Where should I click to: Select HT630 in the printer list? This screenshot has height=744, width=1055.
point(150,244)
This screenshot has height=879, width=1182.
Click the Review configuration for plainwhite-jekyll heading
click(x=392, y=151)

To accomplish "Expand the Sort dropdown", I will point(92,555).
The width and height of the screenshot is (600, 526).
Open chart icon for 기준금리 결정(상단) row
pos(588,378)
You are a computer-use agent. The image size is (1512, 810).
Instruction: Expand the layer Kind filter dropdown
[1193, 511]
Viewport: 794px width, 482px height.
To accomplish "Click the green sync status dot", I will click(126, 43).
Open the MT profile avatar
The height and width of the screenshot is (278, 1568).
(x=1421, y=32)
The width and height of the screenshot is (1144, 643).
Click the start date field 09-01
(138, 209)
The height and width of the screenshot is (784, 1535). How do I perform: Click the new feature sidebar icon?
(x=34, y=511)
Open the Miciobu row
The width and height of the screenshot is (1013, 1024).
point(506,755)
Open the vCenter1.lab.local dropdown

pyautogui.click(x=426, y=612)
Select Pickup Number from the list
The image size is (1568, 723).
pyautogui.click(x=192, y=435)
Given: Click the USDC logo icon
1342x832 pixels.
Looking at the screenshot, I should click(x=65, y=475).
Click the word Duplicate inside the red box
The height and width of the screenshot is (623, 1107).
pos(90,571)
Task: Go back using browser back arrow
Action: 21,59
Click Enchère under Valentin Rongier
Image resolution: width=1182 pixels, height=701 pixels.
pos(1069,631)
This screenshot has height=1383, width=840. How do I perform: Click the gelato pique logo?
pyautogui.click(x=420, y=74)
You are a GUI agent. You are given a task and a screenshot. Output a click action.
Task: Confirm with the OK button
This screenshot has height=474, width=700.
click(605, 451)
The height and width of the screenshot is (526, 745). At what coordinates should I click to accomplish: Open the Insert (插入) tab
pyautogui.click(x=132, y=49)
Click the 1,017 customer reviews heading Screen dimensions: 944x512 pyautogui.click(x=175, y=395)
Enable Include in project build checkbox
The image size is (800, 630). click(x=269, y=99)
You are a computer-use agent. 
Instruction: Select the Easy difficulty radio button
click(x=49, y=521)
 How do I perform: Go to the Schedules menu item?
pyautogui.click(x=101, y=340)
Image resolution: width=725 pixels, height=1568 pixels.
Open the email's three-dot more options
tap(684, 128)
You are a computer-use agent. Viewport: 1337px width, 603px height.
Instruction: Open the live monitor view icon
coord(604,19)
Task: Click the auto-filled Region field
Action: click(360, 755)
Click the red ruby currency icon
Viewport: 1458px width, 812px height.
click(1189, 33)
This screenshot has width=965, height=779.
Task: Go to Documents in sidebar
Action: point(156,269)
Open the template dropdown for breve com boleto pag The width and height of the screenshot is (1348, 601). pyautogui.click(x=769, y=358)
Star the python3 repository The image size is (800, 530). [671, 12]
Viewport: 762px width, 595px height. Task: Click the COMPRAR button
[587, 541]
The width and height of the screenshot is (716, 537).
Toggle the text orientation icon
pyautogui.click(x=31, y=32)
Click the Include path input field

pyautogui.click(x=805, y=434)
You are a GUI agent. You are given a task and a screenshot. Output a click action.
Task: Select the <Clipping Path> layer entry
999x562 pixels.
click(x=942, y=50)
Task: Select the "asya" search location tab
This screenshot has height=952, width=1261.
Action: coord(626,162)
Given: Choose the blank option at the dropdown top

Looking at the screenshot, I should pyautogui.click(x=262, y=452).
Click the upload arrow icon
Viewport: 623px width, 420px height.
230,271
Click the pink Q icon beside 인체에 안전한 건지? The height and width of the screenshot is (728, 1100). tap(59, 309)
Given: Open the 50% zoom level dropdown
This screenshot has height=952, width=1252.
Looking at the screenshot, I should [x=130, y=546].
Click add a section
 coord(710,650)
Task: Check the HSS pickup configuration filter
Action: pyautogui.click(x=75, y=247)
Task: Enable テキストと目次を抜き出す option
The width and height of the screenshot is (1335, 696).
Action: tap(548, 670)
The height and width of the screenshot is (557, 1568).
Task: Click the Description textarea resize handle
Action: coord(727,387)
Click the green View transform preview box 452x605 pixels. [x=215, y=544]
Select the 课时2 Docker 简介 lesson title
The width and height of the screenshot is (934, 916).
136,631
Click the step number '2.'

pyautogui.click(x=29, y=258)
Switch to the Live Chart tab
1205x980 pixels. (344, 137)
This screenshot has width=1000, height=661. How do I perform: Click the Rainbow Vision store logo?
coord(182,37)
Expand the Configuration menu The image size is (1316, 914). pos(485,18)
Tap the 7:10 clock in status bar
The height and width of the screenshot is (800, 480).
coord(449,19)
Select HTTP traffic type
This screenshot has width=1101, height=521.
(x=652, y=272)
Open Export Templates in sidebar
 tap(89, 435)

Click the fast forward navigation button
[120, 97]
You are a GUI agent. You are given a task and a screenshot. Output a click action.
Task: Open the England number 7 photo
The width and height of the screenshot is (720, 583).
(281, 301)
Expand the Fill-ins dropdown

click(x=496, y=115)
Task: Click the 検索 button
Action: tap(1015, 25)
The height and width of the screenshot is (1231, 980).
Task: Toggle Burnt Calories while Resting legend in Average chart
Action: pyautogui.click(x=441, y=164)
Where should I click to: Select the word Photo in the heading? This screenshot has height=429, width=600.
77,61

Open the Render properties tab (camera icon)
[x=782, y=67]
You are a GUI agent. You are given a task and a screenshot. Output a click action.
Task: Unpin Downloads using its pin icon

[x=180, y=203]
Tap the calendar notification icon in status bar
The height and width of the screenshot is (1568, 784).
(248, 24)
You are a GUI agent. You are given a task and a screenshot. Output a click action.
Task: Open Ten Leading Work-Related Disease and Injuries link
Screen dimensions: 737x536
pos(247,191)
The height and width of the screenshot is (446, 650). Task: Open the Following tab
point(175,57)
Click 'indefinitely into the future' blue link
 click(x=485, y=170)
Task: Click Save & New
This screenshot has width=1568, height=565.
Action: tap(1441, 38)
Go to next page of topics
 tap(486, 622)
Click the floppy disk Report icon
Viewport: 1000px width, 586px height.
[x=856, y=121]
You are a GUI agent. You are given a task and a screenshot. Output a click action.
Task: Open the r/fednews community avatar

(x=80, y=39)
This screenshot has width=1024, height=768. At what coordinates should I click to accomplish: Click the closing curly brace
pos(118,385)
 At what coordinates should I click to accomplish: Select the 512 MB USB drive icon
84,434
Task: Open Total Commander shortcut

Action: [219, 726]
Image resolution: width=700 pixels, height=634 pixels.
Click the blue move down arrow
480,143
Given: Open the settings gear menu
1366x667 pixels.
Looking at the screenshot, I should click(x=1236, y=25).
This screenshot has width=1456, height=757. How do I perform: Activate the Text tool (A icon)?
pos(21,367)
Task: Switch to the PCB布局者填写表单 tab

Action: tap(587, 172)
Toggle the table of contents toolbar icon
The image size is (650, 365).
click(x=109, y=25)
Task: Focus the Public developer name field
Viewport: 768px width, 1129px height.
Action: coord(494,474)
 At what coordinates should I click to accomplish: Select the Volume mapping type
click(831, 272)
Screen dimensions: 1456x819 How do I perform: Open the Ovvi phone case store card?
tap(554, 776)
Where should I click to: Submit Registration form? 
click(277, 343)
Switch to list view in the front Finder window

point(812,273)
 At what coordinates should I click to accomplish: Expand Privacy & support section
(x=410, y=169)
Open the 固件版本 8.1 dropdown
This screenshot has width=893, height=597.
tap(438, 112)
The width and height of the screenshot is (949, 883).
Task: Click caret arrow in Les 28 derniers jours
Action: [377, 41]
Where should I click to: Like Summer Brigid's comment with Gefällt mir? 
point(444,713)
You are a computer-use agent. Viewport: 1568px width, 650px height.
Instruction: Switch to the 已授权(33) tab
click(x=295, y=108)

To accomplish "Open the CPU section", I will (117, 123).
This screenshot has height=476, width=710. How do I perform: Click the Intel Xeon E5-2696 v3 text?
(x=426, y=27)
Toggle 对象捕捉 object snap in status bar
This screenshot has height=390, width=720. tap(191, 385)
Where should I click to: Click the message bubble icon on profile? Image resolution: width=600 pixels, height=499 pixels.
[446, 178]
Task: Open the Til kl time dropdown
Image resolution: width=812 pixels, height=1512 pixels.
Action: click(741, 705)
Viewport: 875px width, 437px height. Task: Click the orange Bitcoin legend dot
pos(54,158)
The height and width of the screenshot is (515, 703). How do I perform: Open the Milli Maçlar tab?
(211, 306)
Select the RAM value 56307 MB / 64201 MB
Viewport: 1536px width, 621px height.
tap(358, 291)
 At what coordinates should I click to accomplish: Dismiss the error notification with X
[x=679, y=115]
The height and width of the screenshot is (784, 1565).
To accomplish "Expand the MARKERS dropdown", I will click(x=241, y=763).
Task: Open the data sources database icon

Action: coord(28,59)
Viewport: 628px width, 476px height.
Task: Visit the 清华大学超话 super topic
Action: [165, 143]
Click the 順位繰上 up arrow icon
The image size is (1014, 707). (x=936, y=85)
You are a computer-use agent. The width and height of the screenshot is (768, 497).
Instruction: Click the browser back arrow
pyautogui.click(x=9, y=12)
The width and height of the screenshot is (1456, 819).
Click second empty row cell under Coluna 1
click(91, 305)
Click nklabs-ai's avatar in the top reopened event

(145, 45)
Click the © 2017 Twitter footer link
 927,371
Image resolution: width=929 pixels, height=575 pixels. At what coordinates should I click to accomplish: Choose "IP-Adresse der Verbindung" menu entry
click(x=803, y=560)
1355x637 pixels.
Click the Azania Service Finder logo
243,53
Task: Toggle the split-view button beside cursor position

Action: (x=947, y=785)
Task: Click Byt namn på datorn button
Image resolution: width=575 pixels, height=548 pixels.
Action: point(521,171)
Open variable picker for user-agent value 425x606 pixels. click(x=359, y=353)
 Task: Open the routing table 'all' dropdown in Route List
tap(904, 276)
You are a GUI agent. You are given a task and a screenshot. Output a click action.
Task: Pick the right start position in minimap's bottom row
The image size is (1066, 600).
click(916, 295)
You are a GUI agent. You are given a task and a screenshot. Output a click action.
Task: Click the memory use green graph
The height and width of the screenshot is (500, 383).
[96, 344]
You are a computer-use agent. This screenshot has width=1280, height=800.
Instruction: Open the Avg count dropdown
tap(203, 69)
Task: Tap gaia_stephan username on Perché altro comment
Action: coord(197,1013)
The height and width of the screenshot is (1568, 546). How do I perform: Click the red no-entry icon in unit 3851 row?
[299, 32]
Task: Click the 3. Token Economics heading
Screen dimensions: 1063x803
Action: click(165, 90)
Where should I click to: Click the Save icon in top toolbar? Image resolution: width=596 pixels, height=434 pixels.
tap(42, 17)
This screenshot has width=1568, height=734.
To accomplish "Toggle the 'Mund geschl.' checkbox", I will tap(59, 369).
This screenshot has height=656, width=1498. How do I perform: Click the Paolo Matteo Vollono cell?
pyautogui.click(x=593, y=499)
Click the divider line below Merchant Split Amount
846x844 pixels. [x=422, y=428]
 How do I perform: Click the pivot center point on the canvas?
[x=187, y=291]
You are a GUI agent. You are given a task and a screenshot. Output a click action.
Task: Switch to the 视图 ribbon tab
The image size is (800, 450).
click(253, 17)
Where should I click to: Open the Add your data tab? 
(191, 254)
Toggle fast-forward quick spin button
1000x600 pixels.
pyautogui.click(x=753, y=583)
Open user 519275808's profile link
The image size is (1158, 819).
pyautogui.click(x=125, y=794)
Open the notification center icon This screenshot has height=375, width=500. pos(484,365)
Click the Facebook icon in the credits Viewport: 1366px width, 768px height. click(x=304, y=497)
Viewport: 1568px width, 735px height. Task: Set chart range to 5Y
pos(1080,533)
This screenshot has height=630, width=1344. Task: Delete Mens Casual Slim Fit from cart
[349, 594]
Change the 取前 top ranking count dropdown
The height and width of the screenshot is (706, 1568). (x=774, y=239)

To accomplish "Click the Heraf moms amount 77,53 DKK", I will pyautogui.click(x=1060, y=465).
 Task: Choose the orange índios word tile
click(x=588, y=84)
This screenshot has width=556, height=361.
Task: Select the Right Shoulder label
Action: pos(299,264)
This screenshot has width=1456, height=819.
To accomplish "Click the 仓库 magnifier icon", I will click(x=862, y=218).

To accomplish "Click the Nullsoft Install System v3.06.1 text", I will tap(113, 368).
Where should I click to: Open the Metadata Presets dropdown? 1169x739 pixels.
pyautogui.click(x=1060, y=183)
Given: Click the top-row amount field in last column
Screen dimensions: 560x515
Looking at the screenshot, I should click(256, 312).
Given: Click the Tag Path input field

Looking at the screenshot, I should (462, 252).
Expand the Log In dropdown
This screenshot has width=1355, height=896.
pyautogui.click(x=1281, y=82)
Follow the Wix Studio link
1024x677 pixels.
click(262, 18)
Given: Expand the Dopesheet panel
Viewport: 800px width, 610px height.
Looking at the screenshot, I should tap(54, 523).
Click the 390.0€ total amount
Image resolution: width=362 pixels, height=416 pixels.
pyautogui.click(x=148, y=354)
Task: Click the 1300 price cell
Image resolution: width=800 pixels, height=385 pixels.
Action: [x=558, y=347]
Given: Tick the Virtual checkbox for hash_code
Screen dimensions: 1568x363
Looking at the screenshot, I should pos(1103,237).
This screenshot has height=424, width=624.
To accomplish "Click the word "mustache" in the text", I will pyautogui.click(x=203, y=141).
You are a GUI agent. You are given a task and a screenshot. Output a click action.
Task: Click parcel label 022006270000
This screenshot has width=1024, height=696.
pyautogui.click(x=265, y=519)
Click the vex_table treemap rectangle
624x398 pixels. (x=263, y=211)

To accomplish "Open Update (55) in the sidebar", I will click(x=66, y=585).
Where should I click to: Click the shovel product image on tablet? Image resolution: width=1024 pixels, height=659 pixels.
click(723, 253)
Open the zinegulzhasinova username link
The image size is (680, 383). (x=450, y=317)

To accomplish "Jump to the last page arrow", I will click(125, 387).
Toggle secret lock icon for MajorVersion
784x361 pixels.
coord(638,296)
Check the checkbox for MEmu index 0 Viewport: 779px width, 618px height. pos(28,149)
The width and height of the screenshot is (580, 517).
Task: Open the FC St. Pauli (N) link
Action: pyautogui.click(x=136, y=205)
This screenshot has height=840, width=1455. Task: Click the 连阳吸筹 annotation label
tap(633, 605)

→ **How to complete this task**
Would you quote everything above from the line containing "Viewport: 762px width, 595px" down to the line containing "Task: Enable テキストと目次を抜き出す option"? Include both of those lines and nothing else.

→ **Task result**
Viewport: 762px width, 595px height. Task: Click the COMPRAR button
[587, 541]
The width and height of the screenshot is (716, 537).
Toggle the text orientation icon
pyautogui.click(x=31, y=32)
Click the Include path input field

pyautogui.click(x=805, y=434)
You are a GUI agent. You are given a task and a screenshot. Output a click action.
Task: Select the <Clipping Path> layer entry
999x562 pixels.
click(x=942, y=50)
Task: Select the "asya" search location tab
This screenshot has height=952, width=1261.
Action: coord(626,162)
Given: Choose the blank option at the dropdown top

Looking at the screenshot, I should pyautogui.click(x=262, y=452).
Click the upload arrow icon
Viewport: 623px width, 420px height.
230,271
Click the pink Q icon beside 인체에 안전한 건지? The height and width of the screenshot is (728, 1100). tap(59, 309)
Given: Open the 50% zoom level dropdown
This screenshot has height=952, width=1252.
Looking at the screenshot, I should [x=130, y=546].
Click add a section
 coord(710,650)
Task: Check the HSS pickup configuration filter
Action: pyautogui.click(x=75, y=247)
Task: Enable テキストと目次を抜き出す option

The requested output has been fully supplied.